In paragraph 16 above, there is a description of a BA from a
prominent Canadian textbook on bills of exchange. The same author
makes the following comment on a BA:
... It is clear both in principle and on authority that
there is no borrowing upon the issue of a bankers'
acceptance. The investor or ultimate purchaser of the acceptance
does not make a loan to the drawer; he acquires an investment
security in a transaction or purchase and sale. The bank does not
lend money to the drawer; it lends its credit by accepting the
order to pay as an accommodation to its customer, and pays the
acceptance at maturity as its own obligation. The customer does
not "repay" the bank at maturity; he may provide it
with the funds required to discharge the acceptance, or he may
indemnify it if it pays its own funds before calling upon him.

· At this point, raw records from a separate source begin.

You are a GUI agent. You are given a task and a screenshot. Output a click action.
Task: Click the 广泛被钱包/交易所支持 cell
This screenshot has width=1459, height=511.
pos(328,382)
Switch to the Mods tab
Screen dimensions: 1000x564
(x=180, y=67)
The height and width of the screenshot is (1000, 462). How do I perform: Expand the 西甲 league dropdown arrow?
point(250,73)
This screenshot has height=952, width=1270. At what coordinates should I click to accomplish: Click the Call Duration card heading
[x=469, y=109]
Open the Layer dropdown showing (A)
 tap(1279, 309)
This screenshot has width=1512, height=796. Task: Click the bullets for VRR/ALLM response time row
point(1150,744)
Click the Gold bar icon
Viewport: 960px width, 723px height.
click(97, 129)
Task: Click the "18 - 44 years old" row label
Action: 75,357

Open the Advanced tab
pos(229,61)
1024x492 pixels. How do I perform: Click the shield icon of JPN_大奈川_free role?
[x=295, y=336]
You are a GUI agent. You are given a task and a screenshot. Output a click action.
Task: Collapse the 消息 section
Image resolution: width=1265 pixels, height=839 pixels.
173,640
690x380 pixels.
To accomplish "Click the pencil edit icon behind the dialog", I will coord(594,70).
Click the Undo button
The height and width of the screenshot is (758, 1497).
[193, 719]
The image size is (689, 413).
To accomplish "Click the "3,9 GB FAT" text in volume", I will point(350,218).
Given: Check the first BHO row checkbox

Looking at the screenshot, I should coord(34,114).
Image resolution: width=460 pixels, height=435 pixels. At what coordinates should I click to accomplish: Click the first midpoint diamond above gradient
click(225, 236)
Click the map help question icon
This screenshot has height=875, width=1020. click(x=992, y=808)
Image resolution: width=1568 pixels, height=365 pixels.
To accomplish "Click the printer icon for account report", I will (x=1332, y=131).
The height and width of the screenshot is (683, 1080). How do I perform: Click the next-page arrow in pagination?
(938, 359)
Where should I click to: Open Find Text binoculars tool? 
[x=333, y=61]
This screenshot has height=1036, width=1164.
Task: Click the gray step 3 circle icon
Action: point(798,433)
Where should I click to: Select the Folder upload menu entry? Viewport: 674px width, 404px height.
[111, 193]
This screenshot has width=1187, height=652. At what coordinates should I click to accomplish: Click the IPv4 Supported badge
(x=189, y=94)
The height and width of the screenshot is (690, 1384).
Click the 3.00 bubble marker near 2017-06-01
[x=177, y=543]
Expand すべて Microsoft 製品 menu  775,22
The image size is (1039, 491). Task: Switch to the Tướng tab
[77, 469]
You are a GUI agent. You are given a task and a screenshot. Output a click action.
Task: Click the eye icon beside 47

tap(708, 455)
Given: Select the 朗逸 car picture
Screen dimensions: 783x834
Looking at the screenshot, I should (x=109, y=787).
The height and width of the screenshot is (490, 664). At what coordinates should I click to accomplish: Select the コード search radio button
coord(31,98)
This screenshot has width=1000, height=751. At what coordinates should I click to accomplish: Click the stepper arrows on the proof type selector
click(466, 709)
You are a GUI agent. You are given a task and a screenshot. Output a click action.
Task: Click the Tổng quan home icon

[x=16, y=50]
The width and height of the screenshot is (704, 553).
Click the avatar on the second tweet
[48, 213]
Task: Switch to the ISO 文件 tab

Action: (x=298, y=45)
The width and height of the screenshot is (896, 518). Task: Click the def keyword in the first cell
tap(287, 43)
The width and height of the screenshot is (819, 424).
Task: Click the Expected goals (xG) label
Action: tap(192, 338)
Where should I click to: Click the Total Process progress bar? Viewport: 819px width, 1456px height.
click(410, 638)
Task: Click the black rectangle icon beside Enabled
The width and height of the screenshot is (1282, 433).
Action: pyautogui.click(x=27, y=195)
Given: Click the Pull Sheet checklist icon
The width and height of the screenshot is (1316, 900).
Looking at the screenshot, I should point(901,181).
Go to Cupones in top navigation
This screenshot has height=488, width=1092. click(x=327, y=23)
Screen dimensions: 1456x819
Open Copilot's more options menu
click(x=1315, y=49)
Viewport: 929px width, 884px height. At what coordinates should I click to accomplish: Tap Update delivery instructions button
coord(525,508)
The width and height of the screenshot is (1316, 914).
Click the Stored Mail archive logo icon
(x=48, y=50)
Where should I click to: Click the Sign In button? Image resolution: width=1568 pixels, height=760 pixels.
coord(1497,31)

Therefore it may be seen that there is no borrowing or lending by
anyone. ...
Crawford and Falconbridge Banking and Bills of Exchange,
Eighth Edition, 1986 at page 879
[28] Paragraph 181.2(4)(c) is concerned only with
obligations having the character of a debt. According to the
passage quoted above, there is no borrowing or lending by anyone
upon the sale of a BA. A BA is not a debt instrument. In my
opinion, the word "note" in paragraph
181.2(4)(c) cannot be construed to include a BA. Indeed,
there would be an unreasonable distortion in the ordinary meaning
of the word "note" (as a commercial instrument) to hold
that it means or includes a BA.
[29] Counsel for both parties referred me to certain
provisions of the Bills of Exchange Act and, in
particular, to sections 127, 128 and 129.
127 The acceptor of a bill by accepting it engages that he
will pay it according to the tenor of his acceptance.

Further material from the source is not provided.